Пять-шесть молодых (по сегодняшнему счету) людей, стишки, смешки, а там и стихотворения… не заботясь о публике и лишь иногда о мнении друг друга, справившись с французским языком, как с Наполеоном, вдруг породят за пять-шесть пятилетий по пять-шесть именно русских произведений в пяти-шести новорожденных жанрах, шедевров на все времена… ничего лишнего. А потом дуэль, убийство, безумие – кому что.

Призвание как приговор.

Из интервью к 200-летию войны 1812 года

«Роль захватчика в русской истории»

Ленин и Пушкин – 1969

«Младший братик восьмилетнего Володи Ульянова был, по-видимому, нежный, чувствительный мальчик. Он очень расстраивался от песенки „Жил-был у бабушки серенький козлик…“, а когда доходило до „рожек и ножек“, даже не мог удержать слез. Гимназист первого класса Ульянов решил отучить брата от этой вредной немужественной привычки и, когда они оставались наедине, делал свирепое лицо и страшным голосом неустанно распевал эту песню. Братик забивался под диван и там рыдал до икоты, но Володя не отступал и, через какое-то время, достиг цели: братик уже совсем не переживал за козлика, а лишь за самого себя». (Со слов сестры В.И. Ленина.)

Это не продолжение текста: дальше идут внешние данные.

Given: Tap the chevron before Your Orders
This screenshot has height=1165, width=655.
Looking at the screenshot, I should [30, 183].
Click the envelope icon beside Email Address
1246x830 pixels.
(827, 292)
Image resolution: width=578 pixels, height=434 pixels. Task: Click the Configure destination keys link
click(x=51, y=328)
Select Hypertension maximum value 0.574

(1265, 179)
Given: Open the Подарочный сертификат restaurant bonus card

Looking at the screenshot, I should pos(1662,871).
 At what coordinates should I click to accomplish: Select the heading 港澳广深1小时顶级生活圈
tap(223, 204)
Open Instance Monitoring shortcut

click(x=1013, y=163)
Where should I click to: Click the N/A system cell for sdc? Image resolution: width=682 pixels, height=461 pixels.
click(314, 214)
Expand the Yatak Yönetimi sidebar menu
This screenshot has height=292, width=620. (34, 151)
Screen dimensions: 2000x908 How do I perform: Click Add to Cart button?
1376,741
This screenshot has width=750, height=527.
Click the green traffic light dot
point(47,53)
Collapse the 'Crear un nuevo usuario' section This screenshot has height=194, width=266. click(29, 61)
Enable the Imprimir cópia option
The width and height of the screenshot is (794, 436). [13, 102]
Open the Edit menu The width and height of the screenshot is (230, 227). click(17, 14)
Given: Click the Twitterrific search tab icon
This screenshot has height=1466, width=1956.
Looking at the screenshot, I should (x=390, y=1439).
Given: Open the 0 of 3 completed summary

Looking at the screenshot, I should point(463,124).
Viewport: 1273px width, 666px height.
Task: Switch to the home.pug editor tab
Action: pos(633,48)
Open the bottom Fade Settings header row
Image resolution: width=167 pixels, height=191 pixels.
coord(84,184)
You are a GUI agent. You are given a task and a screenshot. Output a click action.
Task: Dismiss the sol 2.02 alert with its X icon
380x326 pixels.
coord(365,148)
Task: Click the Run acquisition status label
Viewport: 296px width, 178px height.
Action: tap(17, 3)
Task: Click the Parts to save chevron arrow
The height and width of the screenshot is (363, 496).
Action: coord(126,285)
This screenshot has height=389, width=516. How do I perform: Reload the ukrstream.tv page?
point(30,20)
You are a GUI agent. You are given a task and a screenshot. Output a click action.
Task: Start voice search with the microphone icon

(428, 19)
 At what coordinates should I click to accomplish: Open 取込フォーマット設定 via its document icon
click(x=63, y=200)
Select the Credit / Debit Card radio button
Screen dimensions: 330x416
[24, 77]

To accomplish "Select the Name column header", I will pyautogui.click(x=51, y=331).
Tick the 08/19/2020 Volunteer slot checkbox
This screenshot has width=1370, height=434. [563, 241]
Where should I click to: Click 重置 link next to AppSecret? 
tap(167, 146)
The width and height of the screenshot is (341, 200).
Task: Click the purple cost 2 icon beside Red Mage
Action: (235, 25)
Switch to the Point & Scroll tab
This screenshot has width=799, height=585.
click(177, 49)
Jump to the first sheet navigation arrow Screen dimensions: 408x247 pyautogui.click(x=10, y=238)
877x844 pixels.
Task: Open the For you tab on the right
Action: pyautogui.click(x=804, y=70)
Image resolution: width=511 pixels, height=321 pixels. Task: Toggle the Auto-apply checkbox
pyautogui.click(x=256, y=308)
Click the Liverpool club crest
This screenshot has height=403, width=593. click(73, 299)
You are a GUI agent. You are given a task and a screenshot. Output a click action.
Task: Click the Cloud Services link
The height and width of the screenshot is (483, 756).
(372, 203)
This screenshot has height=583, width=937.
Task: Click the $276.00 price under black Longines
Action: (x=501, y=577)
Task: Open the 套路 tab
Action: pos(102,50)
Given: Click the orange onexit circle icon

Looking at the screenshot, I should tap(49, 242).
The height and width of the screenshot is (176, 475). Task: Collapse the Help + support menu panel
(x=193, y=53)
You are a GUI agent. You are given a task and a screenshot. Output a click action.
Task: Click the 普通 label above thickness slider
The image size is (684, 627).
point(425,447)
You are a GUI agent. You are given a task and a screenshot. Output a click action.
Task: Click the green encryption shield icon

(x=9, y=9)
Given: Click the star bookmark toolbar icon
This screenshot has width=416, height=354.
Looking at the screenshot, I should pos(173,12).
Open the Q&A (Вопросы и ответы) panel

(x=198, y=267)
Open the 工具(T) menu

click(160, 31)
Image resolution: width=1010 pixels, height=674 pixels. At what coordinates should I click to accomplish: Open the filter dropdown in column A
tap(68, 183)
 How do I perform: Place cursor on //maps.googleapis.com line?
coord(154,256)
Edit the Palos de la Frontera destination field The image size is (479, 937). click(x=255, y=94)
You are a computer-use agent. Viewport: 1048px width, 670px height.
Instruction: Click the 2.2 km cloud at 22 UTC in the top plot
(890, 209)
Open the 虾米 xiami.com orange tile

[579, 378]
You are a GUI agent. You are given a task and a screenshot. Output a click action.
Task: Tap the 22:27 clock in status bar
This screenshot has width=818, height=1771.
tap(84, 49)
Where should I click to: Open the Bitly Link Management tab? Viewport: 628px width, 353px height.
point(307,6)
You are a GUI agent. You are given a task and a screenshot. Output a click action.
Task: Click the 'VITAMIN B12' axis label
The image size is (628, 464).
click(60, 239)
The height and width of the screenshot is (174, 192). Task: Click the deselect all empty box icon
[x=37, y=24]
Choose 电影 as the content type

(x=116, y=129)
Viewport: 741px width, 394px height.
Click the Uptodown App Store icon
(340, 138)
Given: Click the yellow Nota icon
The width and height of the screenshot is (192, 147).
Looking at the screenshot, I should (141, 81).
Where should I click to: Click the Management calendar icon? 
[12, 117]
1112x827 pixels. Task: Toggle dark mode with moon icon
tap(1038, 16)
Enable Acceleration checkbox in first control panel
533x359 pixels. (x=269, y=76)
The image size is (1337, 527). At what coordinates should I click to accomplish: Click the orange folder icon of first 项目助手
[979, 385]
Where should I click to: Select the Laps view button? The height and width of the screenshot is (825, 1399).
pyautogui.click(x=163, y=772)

«Вспоминая о своей деревенской жизни в Захарове, Пушкин рассказывал П.В. Нащокину следующий анекдот. В Захарове жила у них в доме одна дальняя родственница, молодая помешанная девушка, помещавшаяся в особой комнате. Говорили и думали, что ее можно вылечить испугом. Раз ребенок Пушкин ушел в рощу, где любил гулять: расхаживал, воображая себя богатырем, и палкою сбивал верхушки и головки растений. Возвращаясь домой, видит он на дороге свою сумасшедшую родственницу, в белом платье, растрепанную и встревоженную. „Братец, меня принимают за пожар!“ – кричит она ему. Для испуга в ее комнату провели кишку пожарной трубы. Тотчас догадавшись, Пушкин начал уверять, что она напрасно так думает, что ее сочли не за пожар, а за цветок, что цветы также из трубы поливают» (П.И. Бартенев).

Пушкин и политбюро

«Товарищ Сталин, вы большой ученый…» Из песни слова не выкинешь.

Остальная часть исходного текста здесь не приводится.